Reduce the material below to its lines containing "arrow".

**Provided information**
══════════
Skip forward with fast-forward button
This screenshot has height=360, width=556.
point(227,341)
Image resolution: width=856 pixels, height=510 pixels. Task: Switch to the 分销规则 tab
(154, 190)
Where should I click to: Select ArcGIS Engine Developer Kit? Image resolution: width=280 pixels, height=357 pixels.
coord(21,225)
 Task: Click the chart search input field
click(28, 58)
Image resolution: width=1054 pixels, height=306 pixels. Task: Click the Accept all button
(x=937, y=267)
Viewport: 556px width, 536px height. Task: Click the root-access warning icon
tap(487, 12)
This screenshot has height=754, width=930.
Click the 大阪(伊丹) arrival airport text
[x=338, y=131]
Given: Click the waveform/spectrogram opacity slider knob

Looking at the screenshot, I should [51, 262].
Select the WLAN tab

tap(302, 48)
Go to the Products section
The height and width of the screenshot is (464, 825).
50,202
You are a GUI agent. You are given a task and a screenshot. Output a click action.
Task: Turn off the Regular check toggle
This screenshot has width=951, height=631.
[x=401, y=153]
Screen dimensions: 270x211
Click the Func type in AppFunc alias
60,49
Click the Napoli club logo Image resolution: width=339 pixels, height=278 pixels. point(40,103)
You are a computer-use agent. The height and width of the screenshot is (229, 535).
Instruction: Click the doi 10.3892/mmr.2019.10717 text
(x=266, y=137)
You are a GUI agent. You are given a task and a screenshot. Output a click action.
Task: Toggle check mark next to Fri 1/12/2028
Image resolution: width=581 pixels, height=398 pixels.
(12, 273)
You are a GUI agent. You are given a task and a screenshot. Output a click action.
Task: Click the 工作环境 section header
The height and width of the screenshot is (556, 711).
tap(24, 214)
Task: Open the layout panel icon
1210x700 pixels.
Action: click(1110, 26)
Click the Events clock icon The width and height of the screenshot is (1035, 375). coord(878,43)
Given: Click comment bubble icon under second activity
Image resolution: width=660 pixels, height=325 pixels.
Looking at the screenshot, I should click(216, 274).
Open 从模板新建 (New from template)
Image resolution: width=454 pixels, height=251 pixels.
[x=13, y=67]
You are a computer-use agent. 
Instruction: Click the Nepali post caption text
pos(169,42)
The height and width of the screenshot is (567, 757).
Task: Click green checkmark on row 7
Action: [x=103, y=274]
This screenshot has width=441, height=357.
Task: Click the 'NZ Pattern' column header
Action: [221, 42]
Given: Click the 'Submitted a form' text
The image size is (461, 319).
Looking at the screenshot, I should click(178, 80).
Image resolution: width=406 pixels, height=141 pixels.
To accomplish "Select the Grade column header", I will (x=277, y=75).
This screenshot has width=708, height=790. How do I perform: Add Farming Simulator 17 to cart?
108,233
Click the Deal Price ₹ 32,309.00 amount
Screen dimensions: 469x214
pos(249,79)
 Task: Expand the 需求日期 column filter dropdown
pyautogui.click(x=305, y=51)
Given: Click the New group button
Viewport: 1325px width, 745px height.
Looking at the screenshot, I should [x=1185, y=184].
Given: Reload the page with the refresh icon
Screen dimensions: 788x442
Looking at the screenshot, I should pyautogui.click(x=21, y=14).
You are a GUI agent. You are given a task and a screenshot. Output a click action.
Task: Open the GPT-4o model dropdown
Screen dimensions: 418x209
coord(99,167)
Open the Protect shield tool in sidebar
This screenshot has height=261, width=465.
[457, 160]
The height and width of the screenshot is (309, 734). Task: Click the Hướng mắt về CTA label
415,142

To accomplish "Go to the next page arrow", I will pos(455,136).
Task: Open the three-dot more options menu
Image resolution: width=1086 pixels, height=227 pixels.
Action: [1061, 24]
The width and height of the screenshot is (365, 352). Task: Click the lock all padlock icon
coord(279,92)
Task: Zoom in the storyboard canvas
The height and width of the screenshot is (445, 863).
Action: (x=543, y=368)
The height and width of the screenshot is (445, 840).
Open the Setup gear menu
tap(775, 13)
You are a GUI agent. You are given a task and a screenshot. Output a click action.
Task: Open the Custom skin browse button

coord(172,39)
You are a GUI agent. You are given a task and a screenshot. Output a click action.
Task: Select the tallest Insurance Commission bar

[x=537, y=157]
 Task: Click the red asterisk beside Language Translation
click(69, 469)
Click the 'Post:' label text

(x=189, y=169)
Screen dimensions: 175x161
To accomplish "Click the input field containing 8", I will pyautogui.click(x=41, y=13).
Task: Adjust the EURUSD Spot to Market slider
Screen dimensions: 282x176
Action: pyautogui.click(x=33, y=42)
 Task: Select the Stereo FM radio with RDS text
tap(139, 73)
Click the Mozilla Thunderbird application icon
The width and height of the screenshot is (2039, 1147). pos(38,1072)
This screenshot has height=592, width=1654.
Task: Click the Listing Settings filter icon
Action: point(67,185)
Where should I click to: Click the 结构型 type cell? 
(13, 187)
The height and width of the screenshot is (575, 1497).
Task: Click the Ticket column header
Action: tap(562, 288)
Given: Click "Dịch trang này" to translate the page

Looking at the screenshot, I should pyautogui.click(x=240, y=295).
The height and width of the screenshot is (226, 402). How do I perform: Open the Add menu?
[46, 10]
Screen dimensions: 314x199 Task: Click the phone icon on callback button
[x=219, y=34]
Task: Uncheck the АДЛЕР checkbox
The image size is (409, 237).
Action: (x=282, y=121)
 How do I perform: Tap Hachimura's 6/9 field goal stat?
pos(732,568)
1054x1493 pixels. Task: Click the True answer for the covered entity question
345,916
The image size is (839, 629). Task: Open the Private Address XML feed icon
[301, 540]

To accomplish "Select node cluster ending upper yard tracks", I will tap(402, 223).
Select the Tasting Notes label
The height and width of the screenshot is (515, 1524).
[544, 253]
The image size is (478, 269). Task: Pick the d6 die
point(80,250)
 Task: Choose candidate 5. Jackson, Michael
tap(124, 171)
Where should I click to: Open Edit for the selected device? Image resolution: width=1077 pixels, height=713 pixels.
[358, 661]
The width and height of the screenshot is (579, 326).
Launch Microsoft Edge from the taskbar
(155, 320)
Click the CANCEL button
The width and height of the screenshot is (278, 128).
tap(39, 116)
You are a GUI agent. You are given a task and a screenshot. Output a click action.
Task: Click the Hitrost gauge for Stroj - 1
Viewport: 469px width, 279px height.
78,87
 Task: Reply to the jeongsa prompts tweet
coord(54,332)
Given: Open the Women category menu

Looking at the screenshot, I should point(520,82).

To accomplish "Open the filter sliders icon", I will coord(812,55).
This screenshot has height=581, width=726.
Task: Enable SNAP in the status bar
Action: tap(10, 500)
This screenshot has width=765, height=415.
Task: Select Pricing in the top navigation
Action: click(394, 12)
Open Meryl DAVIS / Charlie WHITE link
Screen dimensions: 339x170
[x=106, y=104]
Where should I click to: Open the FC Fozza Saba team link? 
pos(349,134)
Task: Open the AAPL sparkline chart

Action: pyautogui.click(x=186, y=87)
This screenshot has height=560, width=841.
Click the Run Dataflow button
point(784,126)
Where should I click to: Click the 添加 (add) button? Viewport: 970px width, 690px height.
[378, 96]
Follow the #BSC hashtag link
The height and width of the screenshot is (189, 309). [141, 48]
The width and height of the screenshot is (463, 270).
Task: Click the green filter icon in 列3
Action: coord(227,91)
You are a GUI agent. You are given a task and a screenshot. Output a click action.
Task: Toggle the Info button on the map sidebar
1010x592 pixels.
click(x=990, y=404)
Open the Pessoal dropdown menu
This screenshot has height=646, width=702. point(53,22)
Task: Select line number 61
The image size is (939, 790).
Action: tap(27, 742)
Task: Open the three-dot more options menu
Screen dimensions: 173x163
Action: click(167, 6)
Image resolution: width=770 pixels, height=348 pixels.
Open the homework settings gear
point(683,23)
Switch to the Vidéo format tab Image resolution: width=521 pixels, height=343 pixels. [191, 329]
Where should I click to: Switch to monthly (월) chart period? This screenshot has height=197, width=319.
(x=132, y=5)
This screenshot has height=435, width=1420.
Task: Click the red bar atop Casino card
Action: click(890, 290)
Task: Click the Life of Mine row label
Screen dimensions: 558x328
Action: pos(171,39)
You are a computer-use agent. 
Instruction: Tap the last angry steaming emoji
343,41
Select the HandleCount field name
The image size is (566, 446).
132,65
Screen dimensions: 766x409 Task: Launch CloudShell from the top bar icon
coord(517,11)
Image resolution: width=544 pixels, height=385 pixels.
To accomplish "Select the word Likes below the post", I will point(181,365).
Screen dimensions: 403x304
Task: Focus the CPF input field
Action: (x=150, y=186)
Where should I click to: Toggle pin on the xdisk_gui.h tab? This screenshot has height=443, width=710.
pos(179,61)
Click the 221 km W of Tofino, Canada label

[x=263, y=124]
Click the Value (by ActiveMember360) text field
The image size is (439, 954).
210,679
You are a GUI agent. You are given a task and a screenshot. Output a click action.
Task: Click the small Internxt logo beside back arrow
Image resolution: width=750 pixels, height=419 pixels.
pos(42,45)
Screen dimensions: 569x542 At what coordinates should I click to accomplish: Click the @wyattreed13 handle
══════════
**Answer to this exercise**
To accomplish "Go to the next page arrow", I will pos(455,136).
Task: Click the small Internxt logo beside back arrow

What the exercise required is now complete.